::: Information supplied :::

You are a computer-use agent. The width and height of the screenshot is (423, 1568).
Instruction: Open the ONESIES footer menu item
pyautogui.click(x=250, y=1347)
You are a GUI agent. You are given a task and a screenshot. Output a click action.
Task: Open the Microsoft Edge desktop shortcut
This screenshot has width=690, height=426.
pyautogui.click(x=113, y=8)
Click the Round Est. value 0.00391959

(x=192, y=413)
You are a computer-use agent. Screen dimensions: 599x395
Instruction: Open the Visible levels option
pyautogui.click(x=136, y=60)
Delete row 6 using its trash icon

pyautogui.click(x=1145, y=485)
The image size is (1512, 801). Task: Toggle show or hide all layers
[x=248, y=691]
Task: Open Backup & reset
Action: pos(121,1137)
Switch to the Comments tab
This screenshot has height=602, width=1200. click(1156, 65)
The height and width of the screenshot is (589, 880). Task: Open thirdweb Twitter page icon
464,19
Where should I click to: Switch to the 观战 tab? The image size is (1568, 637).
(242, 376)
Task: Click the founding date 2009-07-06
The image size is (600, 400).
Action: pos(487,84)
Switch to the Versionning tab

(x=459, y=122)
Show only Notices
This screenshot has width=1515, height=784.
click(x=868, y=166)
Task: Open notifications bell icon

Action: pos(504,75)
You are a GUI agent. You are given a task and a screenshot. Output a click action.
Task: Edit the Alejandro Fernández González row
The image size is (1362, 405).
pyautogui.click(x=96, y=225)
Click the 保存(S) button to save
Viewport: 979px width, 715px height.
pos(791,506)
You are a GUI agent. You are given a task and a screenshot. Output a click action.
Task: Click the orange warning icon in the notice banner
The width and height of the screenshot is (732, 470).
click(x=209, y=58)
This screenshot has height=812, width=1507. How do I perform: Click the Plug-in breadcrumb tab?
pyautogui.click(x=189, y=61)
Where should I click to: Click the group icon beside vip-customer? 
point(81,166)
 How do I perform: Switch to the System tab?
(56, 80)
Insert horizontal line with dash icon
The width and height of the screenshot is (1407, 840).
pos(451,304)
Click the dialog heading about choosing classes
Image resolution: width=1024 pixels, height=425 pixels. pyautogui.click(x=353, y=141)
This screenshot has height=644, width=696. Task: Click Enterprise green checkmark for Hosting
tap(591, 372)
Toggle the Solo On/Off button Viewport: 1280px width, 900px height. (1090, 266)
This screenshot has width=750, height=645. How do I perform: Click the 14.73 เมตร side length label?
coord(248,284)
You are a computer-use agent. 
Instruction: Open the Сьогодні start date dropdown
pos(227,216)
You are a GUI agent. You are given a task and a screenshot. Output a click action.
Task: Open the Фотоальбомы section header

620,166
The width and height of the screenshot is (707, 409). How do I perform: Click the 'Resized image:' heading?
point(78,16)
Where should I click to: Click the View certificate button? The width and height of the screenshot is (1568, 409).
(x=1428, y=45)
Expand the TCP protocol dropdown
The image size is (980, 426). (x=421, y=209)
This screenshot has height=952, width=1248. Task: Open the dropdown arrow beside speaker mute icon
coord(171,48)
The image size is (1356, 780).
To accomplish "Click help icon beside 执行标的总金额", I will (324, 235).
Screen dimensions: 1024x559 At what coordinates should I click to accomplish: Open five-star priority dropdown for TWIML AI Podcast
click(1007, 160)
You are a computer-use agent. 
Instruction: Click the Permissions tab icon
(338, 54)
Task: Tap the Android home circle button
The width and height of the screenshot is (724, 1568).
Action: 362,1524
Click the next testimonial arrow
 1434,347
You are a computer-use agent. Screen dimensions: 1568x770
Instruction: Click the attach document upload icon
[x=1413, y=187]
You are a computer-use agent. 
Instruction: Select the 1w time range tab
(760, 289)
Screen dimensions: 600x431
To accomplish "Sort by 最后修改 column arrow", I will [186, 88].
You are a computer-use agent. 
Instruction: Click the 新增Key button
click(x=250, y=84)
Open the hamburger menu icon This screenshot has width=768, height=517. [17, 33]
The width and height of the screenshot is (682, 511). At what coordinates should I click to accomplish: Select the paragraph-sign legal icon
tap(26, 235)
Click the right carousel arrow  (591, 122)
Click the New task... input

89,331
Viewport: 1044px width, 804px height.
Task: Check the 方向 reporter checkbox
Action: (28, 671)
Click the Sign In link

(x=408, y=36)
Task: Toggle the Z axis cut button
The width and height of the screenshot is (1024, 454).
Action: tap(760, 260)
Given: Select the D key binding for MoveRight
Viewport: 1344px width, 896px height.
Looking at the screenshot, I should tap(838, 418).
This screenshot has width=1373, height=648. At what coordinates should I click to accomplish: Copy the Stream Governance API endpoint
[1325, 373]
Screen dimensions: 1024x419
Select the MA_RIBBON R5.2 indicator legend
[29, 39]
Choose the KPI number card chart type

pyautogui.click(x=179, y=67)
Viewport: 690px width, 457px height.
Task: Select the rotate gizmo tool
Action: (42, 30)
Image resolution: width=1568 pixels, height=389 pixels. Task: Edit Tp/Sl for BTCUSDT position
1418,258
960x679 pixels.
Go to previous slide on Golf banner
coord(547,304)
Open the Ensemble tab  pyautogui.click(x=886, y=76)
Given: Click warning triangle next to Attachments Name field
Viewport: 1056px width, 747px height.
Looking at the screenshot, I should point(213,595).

:::

Once you have read the records above, write them out again exactly.

Answer:
You are a computer-use agent. The width and height of the screenshot is (423, 1568).
Instruction: Open the ONESIES footer menu item
pyautogui.click(x=250, y=1347)
You are a GUI agent. You are given a task and a screenshot. Output a click action.
Task: Open the Microsoft Edge desktop shortcut
This screenshot has width=690, height=426.
pyautogui.click(x=113, y=8)
Click the Round Est. value 0.00391959

(x=192, y=413)
You are a computer-use agent. Screen dimensions: 599x395
Instruction: Open the Visible levels option
pyautogui.click(x=136, y=60)
Delete row 6 using its trash icon

pyautogui.click(x=1145, y=485)
The image size is (1512, 801). Task: Toggle show or hide all layers
[x=248, y=691]
Task: Open Backup & reset
Action: pos(121,1137)
Switch to the Comments tab
This screenshot has height=602, width=1200. click(1156, 65)
The height and width of the screenshot is (589, 880). Task: Open thirdweb Twitter page icon
464,19
Where should I click to: Switch to the 观战 tab? The image size is (1568, 637).
(242, 376)
Task: Click the founding date 2009-07-06
The image size is (600, 400).
Action: pos(487,84)
Switch to the Versionning tab

(x=459, y=122)
Show only Notices
This screenshot has width=1515, height=784.
click(x=868, y=166)
Task: Open notifications bell icon

Action: pos(504,75)
You are a GUI agent. You are given a task and a screenshot. Output a click action.
Task: Edit the Alejandro Fernández González row
The image size is (1362, 405).
pyautogui.click(x=96, y=225)
Click the 保存(S) button to save
Viewport: 979px width, 715px height.
pos(791,506)
You are a GUI agent. You are given a task and a screenshot. Output a click action.
Task: Click the orange warning icon in the notice banner
The width and height of the screenshot is (732, 470).
click(x=209, y=58)
This screenshot has height=812, width=1507. How do I perform: Click the Plug-in breadcrumb tab?
pyautogui.click(x=189, y=61)
Where should I click to: Click the group icon beside vip-customer? 
point(81,166)
 How do I perform: Switch to the System tab?
(56, 80)
Insert horizontal line with dash icon
The width and height of the screenshot is (1407, 840).
pos(451,304)
Click the dialog heading about choosing classes
Image resolution: width=1024 pixels, height=425 pixels. pyautogui.click(x=353, y=141)
This screenshot has height=644, width=696. Task: Click Enterprise green checkmark for Hosting
tap(591, 372)
Toggle the Solo On/Off button Viewport: 1280px width, 900px height. (1090, 266)
This screenshot has width=750, height=645. How do I perform: Click the 14.73 เมตร side length label?
coord(248,284)
You are a computer-use agent. 
Instruction: Open the Сьогодні start date dropdown
pos(227,216)
You are a GUI agent. You are given a task and a screenshot. Output a click action.
Task: Open the Фотоальбомы section header

620,166
The width and height of the screenshot is (707, 409). How do I perform: Click the 'Resized image:' heading?
point(78,16)
Where should I click to: Click the View certificate button? The width and height of the screenshot is (1568, 409).
(x=1428, y=45)
Expand the TCP protocol dropdown
The image size is (980, 426). (x=421, y=209)
This screenshot has height=952, width=1248. Task: Open the dropdown arrow beside speaker mute icon
coord(171,48)
The image size is (1356, 780).
To accomplish "Click help icon beside 执行标的总金额", I will (324, 235).
Screen dimensions: 1024x559 At what coordinates should I click to accomplish: Open five-star priority dropdown for TWIML AI Podcast
click(1007, 160)
You are a computer-use agent. 
Instruction: Click the Permissions tab icon
(338, 54)
Task: Tap the Android home circle button
The width and height of the screenshot is (724, 1568).
Action: 362,1524
Click the next testimonial arrow
 1434,347
You are a computer-use agent. Screen dimensions: 1568x770
Instruction: Click the attach document upload icon
[x=1413, y=187]
You are a computer-use agent. 
Instruction: Select the 1w time range tab
(760, 289)
Screen dimensions: 600x431
To accomplish "Sort by 最后修改 column arrow", I will [186, 88].
You are a computer-use agent. 
Instruction: Click the 新增Key button
click(x=250, y=84)
Open the hamburger menu icon This screenshot has width=768, height=517. [17, 33]
The width and height of the screenshot is (682, 511). At what coordinates should I click to accomplish: Select the paragraph-sign legal icon
tap(26, 235)
Click the right carousel arrow  (591, 122)
Click the New task... input

89,331
Viewport: 1044px width, 804px height.
Task: Check the 方向 reporter checkbox
Action: (28, 671)
Click the Sign In link

(x=408, y=36)
Task: Toggle the Z axis cut button
The width and height of the screenshot is (1024, 454).
Action: tap(760, 260)
Given: Select the D key binding for MoveRight
Viewport: 1344px width, 896px height.
Looking at the screenshot, I should tap(838, 418).
This screenshot has width=1373, height=648. At what coordinates should I click to accomplish: Copy the Stream Governance API endpoint
[1325, 373]
Screen dimensions: 1024x419
Select the MA_RIBBON R5.2 indicator legend
[29, 39]
Choose the KPI number card chart type

pyautogui.click(x=179, y=67)
Viewport: 690px width, 457px height.
Task: Select the rotate gizmo tool
Action: (42, 30)
Image resolution: width=1568 pixels, height=389 pixels. Task: Edit Tp/Sl for BTCUSDT position
1418,258
960x679 pixels.
Go to previous slide on Golf banner
coord(547,304)
Open the Ensemble tab  pyautogui.click(x=886, y=76)
Given: Click warning triangle next to Attachments Name field
Viewport: 1056px width, 747px height.
Looking at the screenshot, I should point(213,595).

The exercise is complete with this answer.